Approvate le modifiche formali, è arrivato il tempo di adottare il modello unico per la richiesta del permesso di costruire.

Nella Conferenza unificata dello scorso 6 luglio, sono state approvate le modifiche formali al modello unico per la richiesta del permesso di costruire.

Le modifiche allo schema standard, necessarie alla luce dei decreti legislativi n. 126/2016(SCIA) en. 222/2016(SCIA2), di fatto, non riguardano gli aspetti sostanziali del modello, ma per un’esigenza di allineamento, tutti gli altri moduli relativi all’attività edilizia.

Riepilogando, quindi, sono tre i titoli edilizi:
– SCIA;
– CILA;
– Permesso di costruire.
Per quanta riguarda gli interventi in edilizia libera, si ricorda che possono essere realizzati i piccoli interventi in manutenzione ordinaria (piccole riparazioni, sostituzione degli intonaci e infissi degli edifici, eliminazione delle barriere architettoniche).

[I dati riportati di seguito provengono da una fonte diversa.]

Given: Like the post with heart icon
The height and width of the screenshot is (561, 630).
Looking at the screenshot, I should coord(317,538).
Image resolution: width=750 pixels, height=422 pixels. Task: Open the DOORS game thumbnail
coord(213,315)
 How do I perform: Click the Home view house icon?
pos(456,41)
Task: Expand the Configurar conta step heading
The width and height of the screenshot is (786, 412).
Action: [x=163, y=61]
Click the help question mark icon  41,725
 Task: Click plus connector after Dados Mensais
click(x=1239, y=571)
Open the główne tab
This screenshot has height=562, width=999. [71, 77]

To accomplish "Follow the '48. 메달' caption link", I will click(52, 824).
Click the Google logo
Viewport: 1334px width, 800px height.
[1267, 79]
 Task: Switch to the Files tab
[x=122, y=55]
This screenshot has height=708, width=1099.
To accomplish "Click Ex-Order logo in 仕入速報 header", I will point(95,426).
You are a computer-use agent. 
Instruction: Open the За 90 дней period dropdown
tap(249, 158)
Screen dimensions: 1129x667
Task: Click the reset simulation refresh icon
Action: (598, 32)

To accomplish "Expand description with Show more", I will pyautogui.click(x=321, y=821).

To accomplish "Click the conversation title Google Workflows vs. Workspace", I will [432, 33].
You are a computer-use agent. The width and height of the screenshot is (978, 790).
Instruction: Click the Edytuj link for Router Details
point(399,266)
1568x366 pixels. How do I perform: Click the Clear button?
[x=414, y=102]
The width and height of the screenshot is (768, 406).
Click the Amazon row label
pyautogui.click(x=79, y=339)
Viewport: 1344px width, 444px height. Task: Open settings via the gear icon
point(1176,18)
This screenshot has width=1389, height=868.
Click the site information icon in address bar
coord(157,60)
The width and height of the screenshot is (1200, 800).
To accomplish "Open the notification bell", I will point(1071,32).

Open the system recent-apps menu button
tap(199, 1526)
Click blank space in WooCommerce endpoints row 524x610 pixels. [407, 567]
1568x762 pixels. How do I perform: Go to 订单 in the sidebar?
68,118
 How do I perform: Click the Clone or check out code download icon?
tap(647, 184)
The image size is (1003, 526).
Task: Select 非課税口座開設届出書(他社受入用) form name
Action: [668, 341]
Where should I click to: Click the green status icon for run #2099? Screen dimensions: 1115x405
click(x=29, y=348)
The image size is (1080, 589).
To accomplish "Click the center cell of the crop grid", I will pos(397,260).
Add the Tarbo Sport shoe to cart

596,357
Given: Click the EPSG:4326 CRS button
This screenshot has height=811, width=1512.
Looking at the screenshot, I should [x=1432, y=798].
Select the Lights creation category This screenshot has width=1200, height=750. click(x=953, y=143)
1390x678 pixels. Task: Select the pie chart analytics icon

Ad eccezione fatta per interventi modificativi la sagoma di un edificio, come ad esempio l’installazione di ascensori esterni.

Per quanto riguarda i tempi di adozione, le Regioni, al netto di alcune particolarità, dovranno adottare il modello entro il 30 settembre prossimo, mentre i Comuni dovranno renderlo obbligatoriamente disponibile, sui propri siti, entro il 20 ottobre la mancata pubblicazione comporterà un illecito disciplinare.